Tuesday, June 12, 2007

Garbage in, garbage out. What Joe Hockey specifies in economic modelling.

The Department of Workplace Services is seeking economic modeling designed to make the government’s industrial program look good and the opposition’s look bad.

One request for tender seeks a consultant to model what it calls “the economic benefits” of the Coalition’s agenda. The other seeks a consultant to model what in that case is called “the economic costs” of Labor’s program.

Both tenders are due to be awarded on Thursday.

The process came to light in question time yesterday when the Labor’s Deputy Leader Julia Gillard brandished the 2 tender documents she said were distributed to economic modelers early last month. Both set tight timetables for the work, demanding final reports by mid-July.

The Workplace Minister Joe Hockey confirmed that the documents were genuine and described them as requests for “standard economic research”.

But the document dealing with the Coalition’s program asks the tenderer to include in the modeling the impact of a higher working age labour force participation rate – 78 per cent instead of the present 76 per cent - apparently on the assumption that is what the Coalition’s program would bring about.

The document dealing with Labor’s program asks the tenderer to include a lower participation rate – 74 per cent as opposed to the present 76 per cent – again on the apparent assumption that that is what Labor’s program would do.

Including those participation rates as specifications in the tenders rather than allowing them to be determined by the modeling would as good as guarantee that the modeling would conclude that the Coalition’s program boosted employment while Labor’s harmed it...
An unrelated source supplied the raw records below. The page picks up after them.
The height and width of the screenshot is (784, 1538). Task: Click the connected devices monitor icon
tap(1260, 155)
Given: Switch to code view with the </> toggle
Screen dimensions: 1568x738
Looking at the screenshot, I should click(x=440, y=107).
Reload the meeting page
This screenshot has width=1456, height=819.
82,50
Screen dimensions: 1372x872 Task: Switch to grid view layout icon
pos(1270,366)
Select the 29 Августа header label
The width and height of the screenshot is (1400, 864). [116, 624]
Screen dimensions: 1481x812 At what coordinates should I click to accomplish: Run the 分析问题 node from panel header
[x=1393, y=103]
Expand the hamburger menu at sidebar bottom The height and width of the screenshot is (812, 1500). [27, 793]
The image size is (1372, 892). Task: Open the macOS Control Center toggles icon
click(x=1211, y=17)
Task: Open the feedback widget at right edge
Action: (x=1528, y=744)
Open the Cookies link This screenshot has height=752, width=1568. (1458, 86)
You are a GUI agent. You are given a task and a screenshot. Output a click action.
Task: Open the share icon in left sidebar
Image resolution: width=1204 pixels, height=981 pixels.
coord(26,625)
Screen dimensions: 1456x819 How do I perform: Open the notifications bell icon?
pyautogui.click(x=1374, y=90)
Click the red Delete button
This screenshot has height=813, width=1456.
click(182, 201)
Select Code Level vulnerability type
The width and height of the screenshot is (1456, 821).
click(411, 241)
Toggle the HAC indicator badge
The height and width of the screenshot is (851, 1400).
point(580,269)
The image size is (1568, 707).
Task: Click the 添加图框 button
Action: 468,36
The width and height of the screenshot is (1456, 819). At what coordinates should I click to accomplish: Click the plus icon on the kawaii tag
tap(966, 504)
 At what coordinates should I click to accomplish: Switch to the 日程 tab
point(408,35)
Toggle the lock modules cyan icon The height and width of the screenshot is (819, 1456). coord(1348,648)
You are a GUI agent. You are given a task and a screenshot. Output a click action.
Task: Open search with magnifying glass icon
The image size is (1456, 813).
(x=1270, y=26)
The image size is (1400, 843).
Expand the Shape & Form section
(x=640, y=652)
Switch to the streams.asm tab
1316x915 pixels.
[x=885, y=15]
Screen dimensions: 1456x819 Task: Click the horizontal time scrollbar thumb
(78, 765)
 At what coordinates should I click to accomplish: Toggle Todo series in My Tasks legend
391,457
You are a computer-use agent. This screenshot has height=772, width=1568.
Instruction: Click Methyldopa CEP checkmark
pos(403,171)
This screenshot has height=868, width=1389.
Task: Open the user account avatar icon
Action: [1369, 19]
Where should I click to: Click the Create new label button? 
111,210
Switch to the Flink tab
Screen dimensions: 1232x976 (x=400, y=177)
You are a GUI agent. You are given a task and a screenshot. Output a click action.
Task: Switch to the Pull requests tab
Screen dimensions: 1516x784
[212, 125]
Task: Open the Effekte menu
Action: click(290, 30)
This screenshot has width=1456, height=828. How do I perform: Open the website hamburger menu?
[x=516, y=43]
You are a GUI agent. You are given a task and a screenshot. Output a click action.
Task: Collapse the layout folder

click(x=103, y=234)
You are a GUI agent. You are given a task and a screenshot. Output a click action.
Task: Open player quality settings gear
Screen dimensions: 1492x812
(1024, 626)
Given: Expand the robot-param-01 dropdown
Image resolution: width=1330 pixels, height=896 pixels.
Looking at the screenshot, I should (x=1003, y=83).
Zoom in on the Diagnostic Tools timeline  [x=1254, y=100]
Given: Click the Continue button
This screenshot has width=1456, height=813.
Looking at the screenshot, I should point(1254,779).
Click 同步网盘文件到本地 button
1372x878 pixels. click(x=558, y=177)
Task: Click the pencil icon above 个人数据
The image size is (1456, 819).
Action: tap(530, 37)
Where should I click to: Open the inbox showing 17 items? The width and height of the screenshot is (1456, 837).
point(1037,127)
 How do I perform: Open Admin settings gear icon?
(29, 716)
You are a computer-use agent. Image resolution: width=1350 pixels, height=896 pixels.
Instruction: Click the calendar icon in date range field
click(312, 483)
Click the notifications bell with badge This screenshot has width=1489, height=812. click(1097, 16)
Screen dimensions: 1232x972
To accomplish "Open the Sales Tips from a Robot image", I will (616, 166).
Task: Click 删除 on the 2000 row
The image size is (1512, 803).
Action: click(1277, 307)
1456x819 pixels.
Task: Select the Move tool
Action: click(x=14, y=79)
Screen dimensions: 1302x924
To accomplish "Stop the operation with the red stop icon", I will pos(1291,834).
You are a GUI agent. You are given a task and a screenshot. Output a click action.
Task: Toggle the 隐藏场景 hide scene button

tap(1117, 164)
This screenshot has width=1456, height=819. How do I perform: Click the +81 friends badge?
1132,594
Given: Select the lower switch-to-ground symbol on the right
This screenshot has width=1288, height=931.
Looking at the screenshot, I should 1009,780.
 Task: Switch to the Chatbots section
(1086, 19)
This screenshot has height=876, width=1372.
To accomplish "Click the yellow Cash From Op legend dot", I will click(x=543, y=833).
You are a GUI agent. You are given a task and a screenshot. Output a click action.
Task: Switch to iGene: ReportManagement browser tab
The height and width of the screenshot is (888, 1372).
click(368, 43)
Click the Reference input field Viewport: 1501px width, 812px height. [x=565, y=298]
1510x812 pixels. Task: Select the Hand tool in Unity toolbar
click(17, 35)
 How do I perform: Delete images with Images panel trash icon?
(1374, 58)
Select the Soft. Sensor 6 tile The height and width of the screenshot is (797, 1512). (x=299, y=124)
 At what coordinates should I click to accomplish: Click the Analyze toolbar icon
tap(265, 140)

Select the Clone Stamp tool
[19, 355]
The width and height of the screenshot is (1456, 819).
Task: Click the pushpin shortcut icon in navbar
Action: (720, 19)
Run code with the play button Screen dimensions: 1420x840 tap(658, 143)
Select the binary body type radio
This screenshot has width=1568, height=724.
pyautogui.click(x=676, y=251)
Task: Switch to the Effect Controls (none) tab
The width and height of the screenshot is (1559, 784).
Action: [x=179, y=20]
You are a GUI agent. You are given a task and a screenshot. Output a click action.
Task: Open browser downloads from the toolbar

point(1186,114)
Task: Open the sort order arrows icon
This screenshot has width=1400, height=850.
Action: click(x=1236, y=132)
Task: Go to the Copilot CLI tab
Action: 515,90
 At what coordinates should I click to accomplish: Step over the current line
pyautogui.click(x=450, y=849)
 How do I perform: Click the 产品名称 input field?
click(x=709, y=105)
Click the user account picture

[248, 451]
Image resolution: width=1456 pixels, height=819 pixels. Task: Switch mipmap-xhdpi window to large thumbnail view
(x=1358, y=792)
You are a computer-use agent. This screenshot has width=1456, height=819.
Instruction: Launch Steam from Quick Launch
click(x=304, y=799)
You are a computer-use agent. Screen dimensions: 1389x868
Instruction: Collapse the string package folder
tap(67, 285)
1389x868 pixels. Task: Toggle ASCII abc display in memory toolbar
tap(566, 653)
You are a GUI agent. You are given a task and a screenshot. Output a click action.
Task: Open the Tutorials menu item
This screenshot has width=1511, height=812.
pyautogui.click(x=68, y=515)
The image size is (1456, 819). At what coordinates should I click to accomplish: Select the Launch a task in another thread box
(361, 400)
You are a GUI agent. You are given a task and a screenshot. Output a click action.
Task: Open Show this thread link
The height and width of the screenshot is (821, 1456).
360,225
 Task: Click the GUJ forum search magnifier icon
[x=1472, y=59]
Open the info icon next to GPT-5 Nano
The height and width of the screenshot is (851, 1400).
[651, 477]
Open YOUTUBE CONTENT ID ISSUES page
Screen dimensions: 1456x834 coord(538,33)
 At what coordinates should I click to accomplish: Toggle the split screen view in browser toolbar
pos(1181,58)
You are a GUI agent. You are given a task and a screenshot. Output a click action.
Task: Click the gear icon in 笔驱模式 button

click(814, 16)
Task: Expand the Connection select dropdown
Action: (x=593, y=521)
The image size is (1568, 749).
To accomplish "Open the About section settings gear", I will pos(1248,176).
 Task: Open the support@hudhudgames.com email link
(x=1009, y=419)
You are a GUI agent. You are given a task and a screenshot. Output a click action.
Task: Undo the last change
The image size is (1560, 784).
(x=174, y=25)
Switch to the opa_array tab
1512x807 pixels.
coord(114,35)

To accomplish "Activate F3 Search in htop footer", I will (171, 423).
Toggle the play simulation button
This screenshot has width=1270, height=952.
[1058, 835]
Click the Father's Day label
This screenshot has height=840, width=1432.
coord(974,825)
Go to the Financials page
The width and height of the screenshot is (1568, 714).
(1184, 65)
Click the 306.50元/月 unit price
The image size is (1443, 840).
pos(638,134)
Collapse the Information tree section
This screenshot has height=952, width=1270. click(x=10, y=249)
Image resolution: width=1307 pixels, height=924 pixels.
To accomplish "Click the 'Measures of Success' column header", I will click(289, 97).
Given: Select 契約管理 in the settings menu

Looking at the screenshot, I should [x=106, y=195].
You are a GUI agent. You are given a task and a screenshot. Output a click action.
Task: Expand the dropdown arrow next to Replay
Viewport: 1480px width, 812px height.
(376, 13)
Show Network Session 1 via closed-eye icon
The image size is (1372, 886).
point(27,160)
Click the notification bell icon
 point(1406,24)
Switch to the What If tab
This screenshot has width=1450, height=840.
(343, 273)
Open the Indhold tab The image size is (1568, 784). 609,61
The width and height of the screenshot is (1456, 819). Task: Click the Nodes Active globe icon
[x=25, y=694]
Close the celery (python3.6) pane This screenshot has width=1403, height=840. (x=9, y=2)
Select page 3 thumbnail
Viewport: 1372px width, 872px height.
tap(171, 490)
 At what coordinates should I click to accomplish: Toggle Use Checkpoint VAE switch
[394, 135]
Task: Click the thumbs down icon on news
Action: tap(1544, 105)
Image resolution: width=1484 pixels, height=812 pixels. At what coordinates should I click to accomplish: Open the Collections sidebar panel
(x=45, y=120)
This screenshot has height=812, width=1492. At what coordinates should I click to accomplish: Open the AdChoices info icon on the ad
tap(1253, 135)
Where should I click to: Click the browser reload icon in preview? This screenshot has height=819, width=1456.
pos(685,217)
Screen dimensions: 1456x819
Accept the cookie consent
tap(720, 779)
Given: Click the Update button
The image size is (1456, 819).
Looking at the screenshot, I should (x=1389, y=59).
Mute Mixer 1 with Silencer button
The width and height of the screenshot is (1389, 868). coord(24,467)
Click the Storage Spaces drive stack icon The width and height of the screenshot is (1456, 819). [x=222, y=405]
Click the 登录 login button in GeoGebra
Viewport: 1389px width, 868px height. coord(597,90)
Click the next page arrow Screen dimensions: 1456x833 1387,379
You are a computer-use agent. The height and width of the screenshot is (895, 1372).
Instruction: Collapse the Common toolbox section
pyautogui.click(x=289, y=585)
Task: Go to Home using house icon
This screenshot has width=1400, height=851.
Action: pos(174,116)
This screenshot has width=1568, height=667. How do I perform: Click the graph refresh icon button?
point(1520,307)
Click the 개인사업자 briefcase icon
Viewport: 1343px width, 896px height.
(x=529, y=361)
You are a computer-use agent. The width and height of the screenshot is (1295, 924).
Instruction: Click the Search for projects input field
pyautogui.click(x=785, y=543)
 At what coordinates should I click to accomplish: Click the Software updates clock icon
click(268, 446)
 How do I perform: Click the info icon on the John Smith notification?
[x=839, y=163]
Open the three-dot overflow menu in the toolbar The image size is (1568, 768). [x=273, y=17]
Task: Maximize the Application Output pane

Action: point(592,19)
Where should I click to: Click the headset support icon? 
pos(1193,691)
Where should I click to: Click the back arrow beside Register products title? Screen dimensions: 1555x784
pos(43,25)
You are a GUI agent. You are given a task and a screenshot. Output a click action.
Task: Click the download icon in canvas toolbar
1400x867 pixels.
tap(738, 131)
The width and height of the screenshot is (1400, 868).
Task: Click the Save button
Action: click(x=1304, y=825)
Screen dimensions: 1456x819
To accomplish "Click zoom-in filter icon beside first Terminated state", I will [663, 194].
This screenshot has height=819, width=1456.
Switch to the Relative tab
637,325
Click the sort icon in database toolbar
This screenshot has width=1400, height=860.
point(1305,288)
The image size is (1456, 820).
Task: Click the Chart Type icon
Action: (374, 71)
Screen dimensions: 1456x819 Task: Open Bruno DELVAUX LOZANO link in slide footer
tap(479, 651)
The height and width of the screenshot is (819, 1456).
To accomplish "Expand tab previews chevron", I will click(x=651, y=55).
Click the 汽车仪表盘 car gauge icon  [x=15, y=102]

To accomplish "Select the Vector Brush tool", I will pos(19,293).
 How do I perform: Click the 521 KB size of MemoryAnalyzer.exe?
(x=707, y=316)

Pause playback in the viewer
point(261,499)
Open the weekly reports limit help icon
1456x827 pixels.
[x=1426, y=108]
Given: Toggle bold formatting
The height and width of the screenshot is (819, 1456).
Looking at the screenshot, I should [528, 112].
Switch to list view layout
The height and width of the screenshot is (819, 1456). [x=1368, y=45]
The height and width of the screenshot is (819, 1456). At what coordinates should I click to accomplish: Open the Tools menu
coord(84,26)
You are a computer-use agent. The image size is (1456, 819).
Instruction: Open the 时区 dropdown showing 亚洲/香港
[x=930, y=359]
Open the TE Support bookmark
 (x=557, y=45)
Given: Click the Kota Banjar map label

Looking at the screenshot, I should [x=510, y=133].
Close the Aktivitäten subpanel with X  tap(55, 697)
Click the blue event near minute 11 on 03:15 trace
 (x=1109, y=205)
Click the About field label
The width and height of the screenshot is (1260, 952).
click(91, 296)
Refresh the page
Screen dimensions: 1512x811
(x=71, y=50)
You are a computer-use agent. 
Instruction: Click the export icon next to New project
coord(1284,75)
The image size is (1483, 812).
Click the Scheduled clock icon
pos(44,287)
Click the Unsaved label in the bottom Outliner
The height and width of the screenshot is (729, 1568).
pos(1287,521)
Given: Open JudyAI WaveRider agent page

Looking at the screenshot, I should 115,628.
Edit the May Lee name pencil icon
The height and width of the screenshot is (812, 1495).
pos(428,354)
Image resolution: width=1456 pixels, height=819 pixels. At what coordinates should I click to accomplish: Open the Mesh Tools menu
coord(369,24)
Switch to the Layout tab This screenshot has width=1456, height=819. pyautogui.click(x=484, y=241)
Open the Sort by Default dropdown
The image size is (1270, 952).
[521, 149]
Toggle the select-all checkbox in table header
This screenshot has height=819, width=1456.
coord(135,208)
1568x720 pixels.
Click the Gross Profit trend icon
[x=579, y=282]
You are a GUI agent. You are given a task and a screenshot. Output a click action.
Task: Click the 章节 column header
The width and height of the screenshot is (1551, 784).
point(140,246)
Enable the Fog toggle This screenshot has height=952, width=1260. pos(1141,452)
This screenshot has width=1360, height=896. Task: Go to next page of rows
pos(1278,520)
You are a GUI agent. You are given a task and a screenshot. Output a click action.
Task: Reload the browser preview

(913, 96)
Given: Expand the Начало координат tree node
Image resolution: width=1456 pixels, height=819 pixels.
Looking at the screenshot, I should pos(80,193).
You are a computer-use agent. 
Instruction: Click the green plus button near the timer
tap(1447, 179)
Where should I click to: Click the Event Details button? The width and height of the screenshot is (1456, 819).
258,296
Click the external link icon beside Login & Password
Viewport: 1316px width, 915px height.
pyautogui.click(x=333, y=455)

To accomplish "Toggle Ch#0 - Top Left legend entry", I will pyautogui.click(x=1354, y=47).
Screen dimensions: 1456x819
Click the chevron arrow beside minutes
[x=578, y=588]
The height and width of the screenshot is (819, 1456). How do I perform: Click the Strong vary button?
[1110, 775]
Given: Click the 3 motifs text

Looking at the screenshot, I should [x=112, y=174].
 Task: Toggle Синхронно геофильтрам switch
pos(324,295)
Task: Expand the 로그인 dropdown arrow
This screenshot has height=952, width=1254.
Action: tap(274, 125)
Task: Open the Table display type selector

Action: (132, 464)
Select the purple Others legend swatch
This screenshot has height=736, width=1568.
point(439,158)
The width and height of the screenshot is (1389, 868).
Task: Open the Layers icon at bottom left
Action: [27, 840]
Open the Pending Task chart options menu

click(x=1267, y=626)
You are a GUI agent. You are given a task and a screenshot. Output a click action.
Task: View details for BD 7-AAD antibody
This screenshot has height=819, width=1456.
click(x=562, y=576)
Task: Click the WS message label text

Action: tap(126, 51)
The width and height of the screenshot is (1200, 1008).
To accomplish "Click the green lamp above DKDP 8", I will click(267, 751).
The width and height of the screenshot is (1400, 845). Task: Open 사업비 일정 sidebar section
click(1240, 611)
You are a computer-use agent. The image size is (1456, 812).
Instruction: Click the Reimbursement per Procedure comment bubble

The document dealing with Labor policy asks the tenderer to also assume it brings on an explosion in “pattern bargaining and/or industry wide bargaining as opposed to having collective and individual agreements that are able to take account of firm-specific circumstances”. In truth neither pattern nor industry-wide bargaining is Labor Party policy.

The tenderer is also asked to model the effect of an increased number of working days lost due to industrial action under Labor’s policy even though it is little different to the Coalition’s in its approach to strikes.

The brief is also quite specific about the type of damage it expects the tenderer to find as a result of Labor’s proposed abolition of Australian Workplace Agreements.

It says it expects the cost to include “the loss of flexibility and the ability to negotiate mutually beneficial outcomes that are currently available in AWAs. Regional and industry differences are expected to be substantial - for example the impact on productivity in the Mining industry in Western Australia”.

Julia Gillard said the tender documents laid bare plans for a “negative, blatant misinformation campaign against Labor’s industrial relations policy”.

The Minister Joe Hockey said Ms Gillard was attempting to “twist standard economic research into some kind of workplace relations conspiracy theory”.

The leaked brief relating to the Coalition’s workplace policy also provides insights into the direction the department believes it might develop.

It asks the tenderer to determine the likely economic benefits of universal coverage under which every state government transferred its remaining power over industrial relations to the Commonwealth.

And it asks for an examination of a drop in award coverage from 19 per cent to 10 per cent of Australian workers, and an increase in the proportion of workers on Australian Workplace Agreements from around 5 per cent to 20 per cent.

The change is expected to “further enhance the flexibility of the workplace relations system and allow employers and employees to tailor agreements to suit their individual needs”.